Taylor Ho Bynum's "The Ambiguity Manifesto" Out September 20
A new album by Taylor Ho Bynum, director of Dartmouth's Barbary Coast Jazz Ensemble, features music that was premiered and developed at Dartmouth's Hopkins Center for the Arts in a residency and concert in February 2018.
On September 20, 2019, Firehouse 12 Records will release The Ambiguity Manifesto, the latest album from composer, cornetist and bandleader Taylor Ho Bynum. The music is designed to blur the lines between composition and improvisation, between individual and ensemble, between genres, timbres, and instrumentations; it celebrates the beauty and necessity of the unknown and the indefinable, the enigmatic and the subversive.
The work draws upon lessons learned in Bynum’s 20-plus years of experience with some of the innovators of 20th century creative music – Anthony Braxton, Cecil Taylor, and Bill Dixon – yet also uniquely reflects the current generation and current artistic moment. The band is stylistically multi-lingual, equally comfortable inside groove or abstraction, playing acoustically or with electronics, dealing with a complex rhythmic constructions or navigating graphic scores. They draw experience from different generations (with musicians in the group born in every decade from the 1940s to the 1980s) and different artistic communities (from New York, Boston, Chicago, and New Haven), yet come together with a strong sense of collective identity and purpose.
Bynum describes this release as the concluding chapter of an "accidental trilogy" starting with the four album set Navigation (2013) featuring his Sextet and 7-tette, and continuing with Enter the PlusTet (2017) which featured his 15-piece creative orchestra. "I feel like this completes a body of music I've been working on with a similar set of principles around composition and form and ensemble playing, building off of relationships within a strong core group of collaborators but mixing up the size and instrumentation of the group a little bit each time.
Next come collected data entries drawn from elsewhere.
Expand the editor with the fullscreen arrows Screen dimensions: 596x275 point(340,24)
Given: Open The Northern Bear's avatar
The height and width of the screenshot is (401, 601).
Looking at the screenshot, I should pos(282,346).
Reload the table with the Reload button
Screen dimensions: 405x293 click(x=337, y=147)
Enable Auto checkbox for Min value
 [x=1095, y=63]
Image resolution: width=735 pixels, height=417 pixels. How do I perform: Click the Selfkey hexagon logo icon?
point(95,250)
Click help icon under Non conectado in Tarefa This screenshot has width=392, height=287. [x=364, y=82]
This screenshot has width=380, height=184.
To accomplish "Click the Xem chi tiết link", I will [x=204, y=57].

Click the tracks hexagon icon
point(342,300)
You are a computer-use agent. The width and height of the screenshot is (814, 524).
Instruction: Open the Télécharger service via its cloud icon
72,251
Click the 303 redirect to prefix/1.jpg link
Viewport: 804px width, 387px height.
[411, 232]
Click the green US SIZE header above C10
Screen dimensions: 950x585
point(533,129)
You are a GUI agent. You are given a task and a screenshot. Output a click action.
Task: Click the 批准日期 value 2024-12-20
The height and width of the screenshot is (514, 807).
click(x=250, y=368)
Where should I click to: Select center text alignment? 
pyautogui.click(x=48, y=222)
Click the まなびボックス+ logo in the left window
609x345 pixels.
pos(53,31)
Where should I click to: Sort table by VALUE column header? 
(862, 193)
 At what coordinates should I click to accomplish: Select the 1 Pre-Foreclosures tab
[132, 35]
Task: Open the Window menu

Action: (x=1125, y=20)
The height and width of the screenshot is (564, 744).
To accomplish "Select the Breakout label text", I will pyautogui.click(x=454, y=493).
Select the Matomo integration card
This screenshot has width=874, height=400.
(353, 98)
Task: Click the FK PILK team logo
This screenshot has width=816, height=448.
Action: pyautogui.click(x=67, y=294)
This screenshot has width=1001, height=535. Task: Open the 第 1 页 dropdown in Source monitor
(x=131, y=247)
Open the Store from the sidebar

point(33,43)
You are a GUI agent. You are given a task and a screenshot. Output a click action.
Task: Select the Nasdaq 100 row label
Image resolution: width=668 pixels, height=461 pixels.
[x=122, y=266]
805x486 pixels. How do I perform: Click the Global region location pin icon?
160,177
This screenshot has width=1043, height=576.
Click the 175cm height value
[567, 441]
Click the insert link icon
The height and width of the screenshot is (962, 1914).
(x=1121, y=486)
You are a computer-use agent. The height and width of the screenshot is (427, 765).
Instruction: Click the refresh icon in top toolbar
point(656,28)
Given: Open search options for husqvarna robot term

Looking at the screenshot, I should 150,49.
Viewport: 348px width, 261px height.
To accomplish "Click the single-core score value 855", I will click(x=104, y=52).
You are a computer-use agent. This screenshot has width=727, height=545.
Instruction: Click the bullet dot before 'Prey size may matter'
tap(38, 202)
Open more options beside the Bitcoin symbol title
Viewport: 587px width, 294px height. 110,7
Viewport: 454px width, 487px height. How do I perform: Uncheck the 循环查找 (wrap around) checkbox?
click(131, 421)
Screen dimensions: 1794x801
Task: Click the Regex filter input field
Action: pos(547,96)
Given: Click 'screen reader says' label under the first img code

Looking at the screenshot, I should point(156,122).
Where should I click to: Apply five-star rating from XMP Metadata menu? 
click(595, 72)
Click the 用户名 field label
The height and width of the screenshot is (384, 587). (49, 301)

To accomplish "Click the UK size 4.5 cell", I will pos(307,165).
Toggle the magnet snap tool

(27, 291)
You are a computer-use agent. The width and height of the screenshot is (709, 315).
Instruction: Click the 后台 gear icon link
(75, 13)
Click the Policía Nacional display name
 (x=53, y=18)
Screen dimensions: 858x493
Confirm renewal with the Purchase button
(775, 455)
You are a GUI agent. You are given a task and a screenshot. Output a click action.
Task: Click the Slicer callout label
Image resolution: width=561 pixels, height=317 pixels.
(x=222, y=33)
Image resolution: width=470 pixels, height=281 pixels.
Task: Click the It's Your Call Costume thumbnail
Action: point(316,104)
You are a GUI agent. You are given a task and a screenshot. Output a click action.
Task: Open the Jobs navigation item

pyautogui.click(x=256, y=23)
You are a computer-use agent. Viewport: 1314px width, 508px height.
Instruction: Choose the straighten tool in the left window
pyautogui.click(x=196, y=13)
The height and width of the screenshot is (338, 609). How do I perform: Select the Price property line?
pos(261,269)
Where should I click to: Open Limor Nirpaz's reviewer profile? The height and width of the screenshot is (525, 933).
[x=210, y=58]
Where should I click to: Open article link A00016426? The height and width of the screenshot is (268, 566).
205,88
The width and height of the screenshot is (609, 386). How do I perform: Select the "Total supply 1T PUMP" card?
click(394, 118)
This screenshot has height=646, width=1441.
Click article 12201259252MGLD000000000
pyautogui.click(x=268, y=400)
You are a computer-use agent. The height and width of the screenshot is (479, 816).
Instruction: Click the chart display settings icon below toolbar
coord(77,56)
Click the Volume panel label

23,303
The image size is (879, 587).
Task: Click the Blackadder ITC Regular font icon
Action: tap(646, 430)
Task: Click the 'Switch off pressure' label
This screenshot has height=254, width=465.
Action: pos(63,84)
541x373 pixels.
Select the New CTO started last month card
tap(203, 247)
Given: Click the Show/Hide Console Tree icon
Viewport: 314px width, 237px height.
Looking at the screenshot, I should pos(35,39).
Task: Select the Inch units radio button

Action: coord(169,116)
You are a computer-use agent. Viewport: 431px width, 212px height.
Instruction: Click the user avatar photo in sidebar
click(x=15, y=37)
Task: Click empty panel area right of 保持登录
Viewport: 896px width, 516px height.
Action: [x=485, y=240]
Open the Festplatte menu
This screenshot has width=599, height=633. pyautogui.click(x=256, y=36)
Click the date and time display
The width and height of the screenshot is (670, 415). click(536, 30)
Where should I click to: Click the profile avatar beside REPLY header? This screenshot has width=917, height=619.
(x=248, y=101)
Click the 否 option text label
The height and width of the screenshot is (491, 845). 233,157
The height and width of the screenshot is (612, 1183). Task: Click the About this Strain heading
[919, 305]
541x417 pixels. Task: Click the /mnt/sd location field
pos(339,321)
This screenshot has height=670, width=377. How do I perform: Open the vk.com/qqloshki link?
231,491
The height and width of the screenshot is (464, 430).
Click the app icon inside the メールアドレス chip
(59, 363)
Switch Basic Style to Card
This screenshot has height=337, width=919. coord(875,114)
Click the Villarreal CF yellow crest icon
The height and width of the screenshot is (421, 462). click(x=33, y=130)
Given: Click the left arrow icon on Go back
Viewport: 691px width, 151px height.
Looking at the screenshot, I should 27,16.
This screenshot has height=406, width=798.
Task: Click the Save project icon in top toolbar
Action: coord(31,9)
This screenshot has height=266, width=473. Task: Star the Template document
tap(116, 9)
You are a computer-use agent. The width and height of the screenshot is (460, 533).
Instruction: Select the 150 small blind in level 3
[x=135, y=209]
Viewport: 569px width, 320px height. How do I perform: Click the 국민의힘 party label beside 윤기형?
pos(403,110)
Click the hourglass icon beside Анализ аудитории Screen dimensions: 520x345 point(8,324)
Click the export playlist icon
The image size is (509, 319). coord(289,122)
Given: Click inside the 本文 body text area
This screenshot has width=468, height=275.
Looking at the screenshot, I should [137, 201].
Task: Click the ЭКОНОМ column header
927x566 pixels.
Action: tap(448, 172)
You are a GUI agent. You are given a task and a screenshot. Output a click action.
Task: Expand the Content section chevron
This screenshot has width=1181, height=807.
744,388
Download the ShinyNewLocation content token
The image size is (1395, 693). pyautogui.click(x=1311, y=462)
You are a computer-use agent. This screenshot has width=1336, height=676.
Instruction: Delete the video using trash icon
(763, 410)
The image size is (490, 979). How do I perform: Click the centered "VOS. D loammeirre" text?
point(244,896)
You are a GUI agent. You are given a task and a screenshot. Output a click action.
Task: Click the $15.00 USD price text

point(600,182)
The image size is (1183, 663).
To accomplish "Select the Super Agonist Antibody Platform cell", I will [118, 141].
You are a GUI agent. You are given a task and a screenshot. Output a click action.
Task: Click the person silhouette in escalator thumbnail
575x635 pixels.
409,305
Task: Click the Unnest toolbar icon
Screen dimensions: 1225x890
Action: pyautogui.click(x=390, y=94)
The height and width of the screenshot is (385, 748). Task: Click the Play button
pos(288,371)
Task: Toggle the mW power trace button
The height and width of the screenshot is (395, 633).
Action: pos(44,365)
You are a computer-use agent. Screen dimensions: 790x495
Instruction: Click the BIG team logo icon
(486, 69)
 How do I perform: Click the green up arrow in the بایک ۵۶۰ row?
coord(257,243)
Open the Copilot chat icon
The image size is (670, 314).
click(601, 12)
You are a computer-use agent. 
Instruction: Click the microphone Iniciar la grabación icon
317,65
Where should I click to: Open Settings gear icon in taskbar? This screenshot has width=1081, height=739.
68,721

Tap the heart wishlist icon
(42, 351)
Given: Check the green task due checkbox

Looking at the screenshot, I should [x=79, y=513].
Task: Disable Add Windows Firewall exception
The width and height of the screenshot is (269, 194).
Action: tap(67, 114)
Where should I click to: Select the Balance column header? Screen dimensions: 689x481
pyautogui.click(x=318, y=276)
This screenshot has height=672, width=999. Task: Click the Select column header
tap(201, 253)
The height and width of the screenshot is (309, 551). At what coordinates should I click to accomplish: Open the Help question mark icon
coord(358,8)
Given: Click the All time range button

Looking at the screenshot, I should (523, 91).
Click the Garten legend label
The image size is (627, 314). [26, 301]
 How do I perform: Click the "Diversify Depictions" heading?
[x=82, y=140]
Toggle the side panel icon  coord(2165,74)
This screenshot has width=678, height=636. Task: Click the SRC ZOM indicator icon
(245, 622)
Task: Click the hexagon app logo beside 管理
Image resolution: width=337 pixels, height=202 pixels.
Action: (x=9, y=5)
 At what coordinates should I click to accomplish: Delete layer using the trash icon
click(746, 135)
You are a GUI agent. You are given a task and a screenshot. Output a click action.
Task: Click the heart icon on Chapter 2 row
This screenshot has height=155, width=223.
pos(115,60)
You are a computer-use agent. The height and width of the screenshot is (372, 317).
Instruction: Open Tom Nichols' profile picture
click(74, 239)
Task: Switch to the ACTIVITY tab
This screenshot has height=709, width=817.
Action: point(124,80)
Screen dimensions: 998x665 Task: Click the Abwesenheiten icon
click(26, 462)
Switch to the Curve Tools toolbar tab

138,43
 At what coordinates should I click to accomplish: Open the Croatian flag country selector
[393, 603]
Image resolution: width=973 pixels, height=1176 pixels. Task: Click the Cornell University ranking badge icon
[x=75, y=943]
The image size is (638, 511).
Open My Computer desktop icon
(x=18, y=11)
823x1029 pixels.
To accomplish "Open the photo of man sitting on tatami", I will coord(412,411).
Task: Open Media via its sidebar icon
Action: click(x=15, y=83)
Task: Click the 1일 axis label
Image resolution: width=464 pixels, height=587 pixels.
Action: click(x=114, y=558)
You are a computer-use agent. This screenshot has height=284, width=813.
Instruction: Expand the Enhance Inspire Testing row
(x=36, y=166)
The trust between the members of the band has allowed me to take some chances – in terms of structure and notation, and in the freedom I can give the musicians to explore the materials individually, or in smaller subsets, without me having to direct it. I love the fact that I'm regularly surprised within my own compositions, by what the musicians do with the materials I give them."
The 9-tette on this album sits somewhere between the bands heard on those previous recordings, a new group of old friends, light on its feet and rich in sonic possibility. The ensemble includes all the members of Bynum's Sextet – Jim Hobbs (alto saxophone), Bill Lowe (bass trombone and tuba), Mary Halvorson (electric guitar), Ken Filiano (acoustic bass), and Tomas Fujiwara (drums) – and adds close collaborators (and PlusTet members) Ingrid Laubrock (soprano and tenor saxophones) and Tomeka Reid (cello). The newest addition Stomu Takeishi rounds out the group on electric bass guitar. The instrumentation intentionally features a wealth of pairings/doubles/mirrors: high/low duos in the brass, reeds, electric and acoustic strings; four horns and four strings; four treble clef and four bass clef instruments. All of these groupings pivot around the rhythmic anchor of Fujiwara's drum-kit.
Available in a deluxe double-LP package, on CD, and on all major streaming platforms, the recording features seven compositions across its seventy minutes. The first half of the album lays out the material: the tight pocketed groove of "neither when nor where", the searchingly abstract "enter ally", a sweeping dedication to the late author Ursula K. Le Guin on "real/unreal", and finally, the complex interplay of the mysteriously titled "(g)host(aa/ab)".
On the second half of the album, these compositions are deconstructed, refracted, mirrored, hybridized - opening up to allow the musicians free play within their frameworks. Bynum says "I often describe composing for improvisers like building a playground, with slides and swings and climbing structures, where you offer opportunities for play without defining how a kid is going to play on it. This time I feel like all the components are modular – so you can hang the swing from the monkey bars, or bury a see-saw inside the sandbox."
The ensemble will be celebrating the release at three concerts in the Northeast this summer and fall – the full 9-tette at the Jazz Gallery in NYC on August 16, and the pared-down Sextet in concerts in Boston (September 21) and at Firehouse 12 in New Haven (November 8). "I certainly hope to get some more performance opportunities with this amazing group of musicians, but as a composer I plan to take a break from writing for this kind of mid-sized formation, this will probably be the band’s last recording in the immediate future. I'm actually really satisfied with what we've done over the course of these albums, which is an unusual feeling as an artist! So right now I'm giving myself a different challenge, working on something ridiculously big - an oratorio for orchestra and big band, plus a couple of vocal soloists and small choir. But even in something that massive – I think all the work I do is going to be informed by the sounds and experiences I've had with this band."